* [DATA LISTING]

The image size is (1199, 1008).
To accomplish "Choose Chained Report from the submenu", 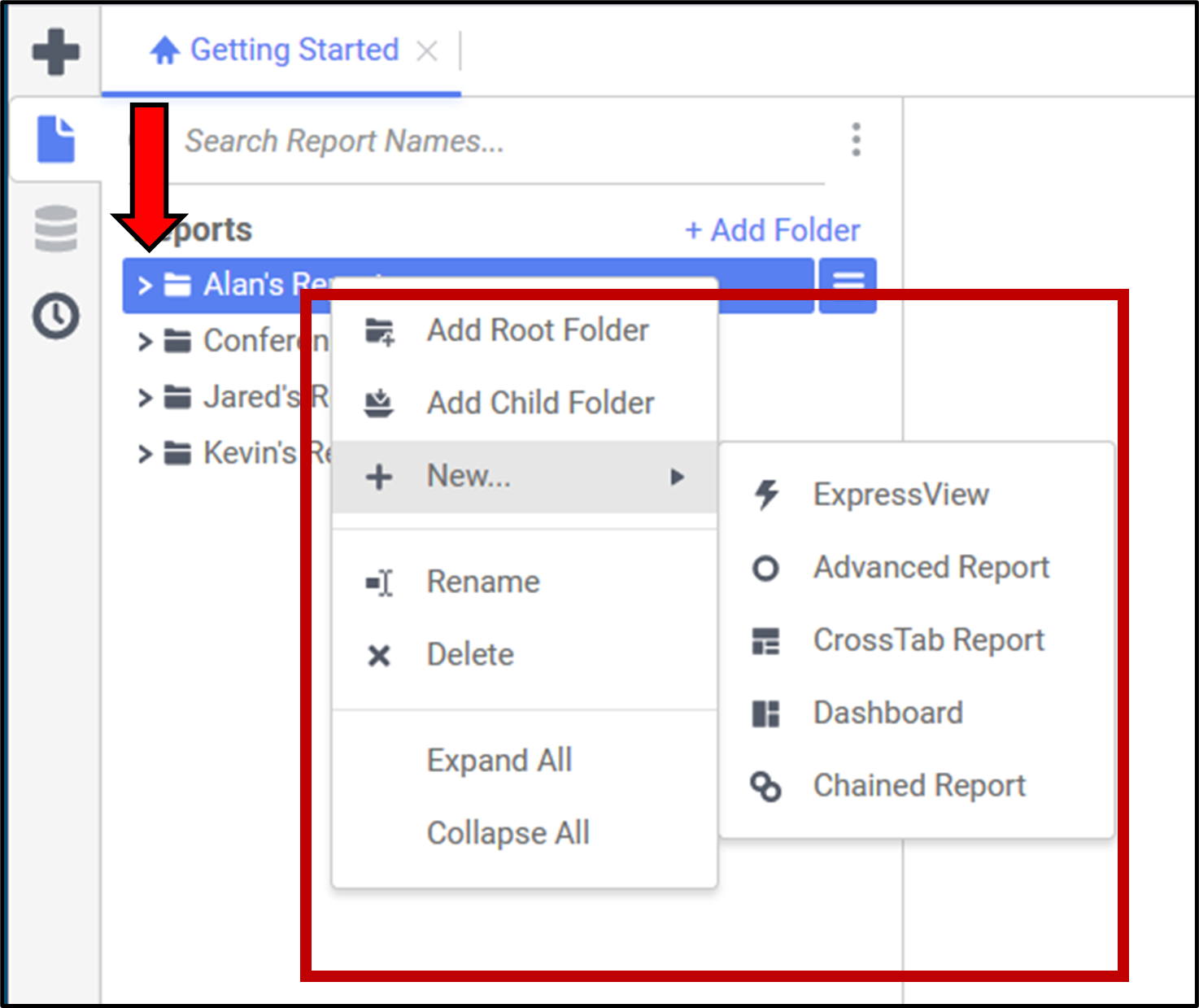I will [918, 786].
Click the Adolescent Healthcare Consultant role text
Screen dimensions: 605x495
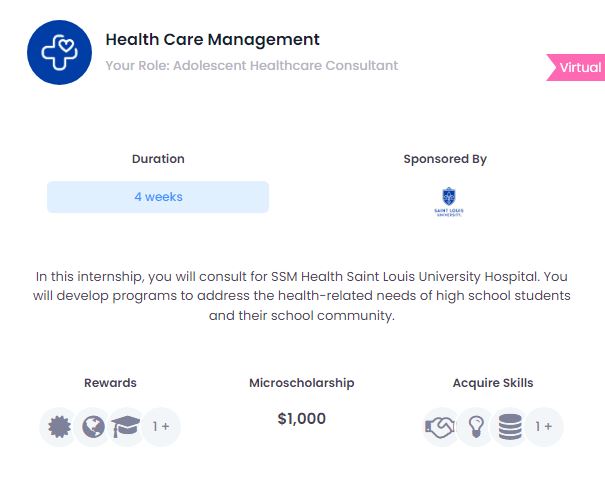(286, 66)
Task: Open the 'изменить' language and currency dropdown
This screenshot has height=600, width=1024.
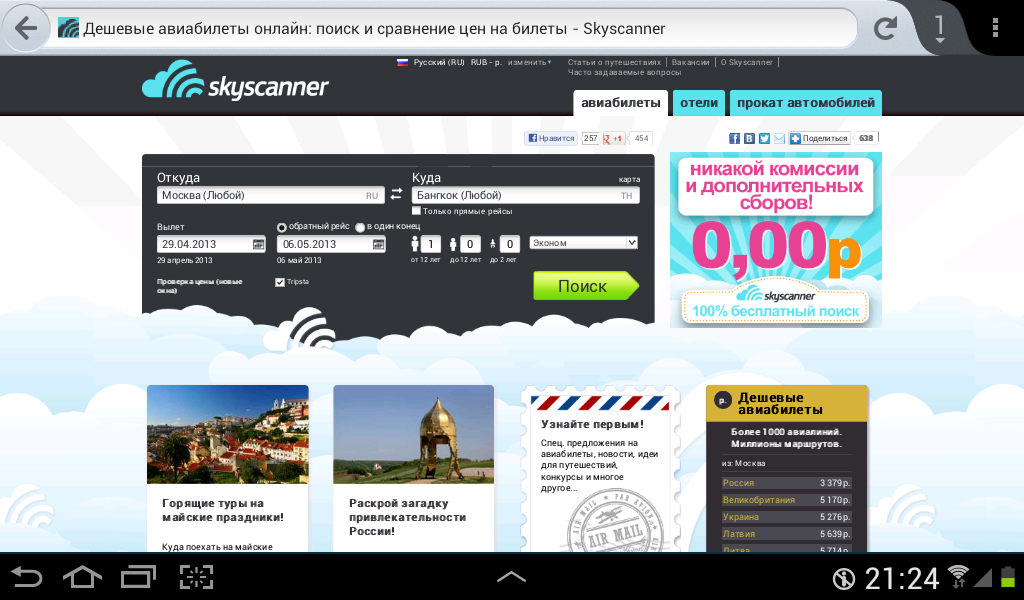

* * *

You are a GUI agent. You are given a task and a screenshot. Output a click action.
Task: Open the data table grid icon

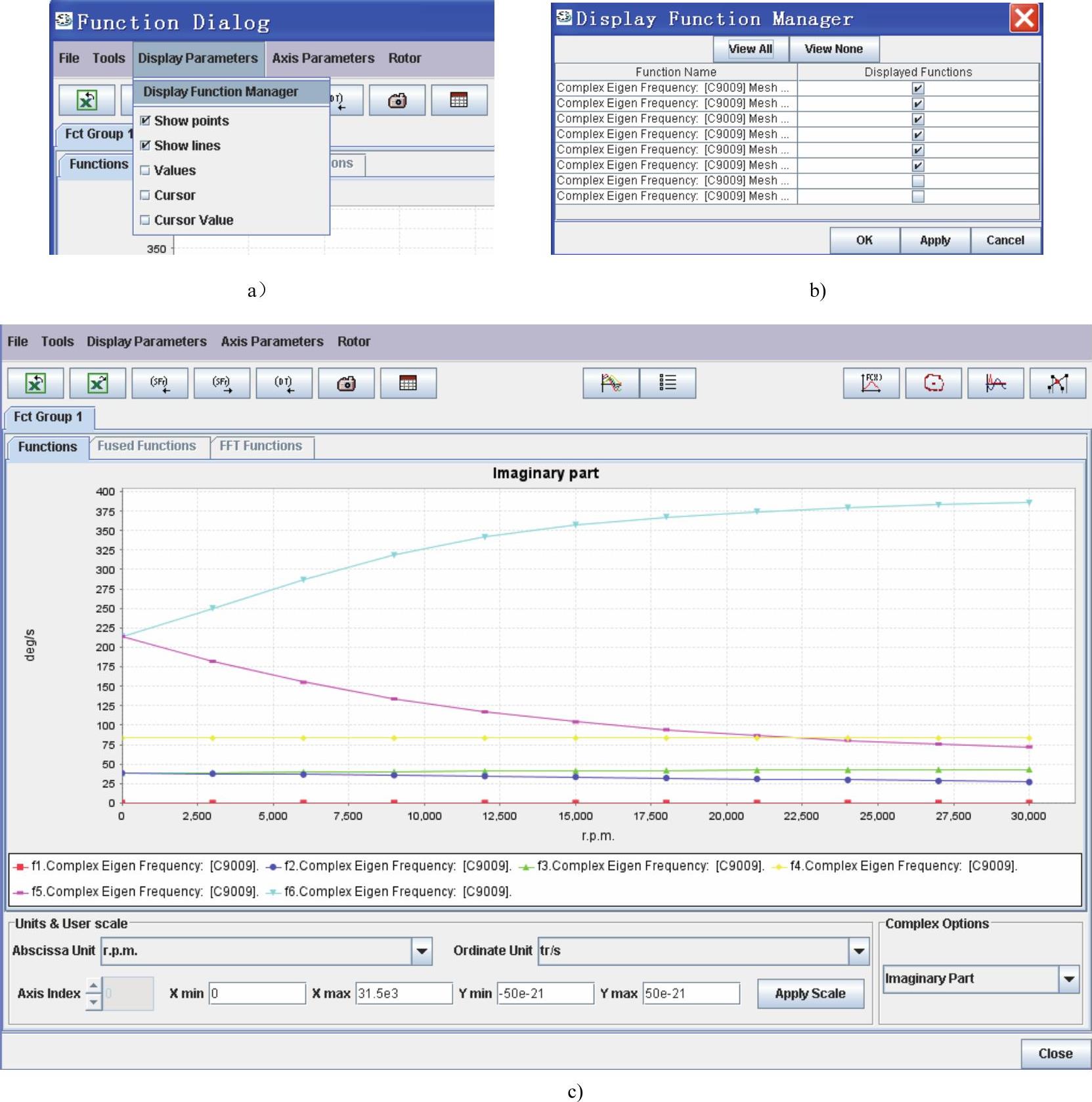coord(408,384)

* [TASK DETAILS]
What you return must be the lines above that run from the line with "Task: Open the 'изменить'" to the line with "This screenshot has height=600, width=1024.", inclusive, each copied exactly.

* [TASK RESULT]
Task: Open the 'изменить' language and currency dropdown
This screenshot has height=600, width=1024.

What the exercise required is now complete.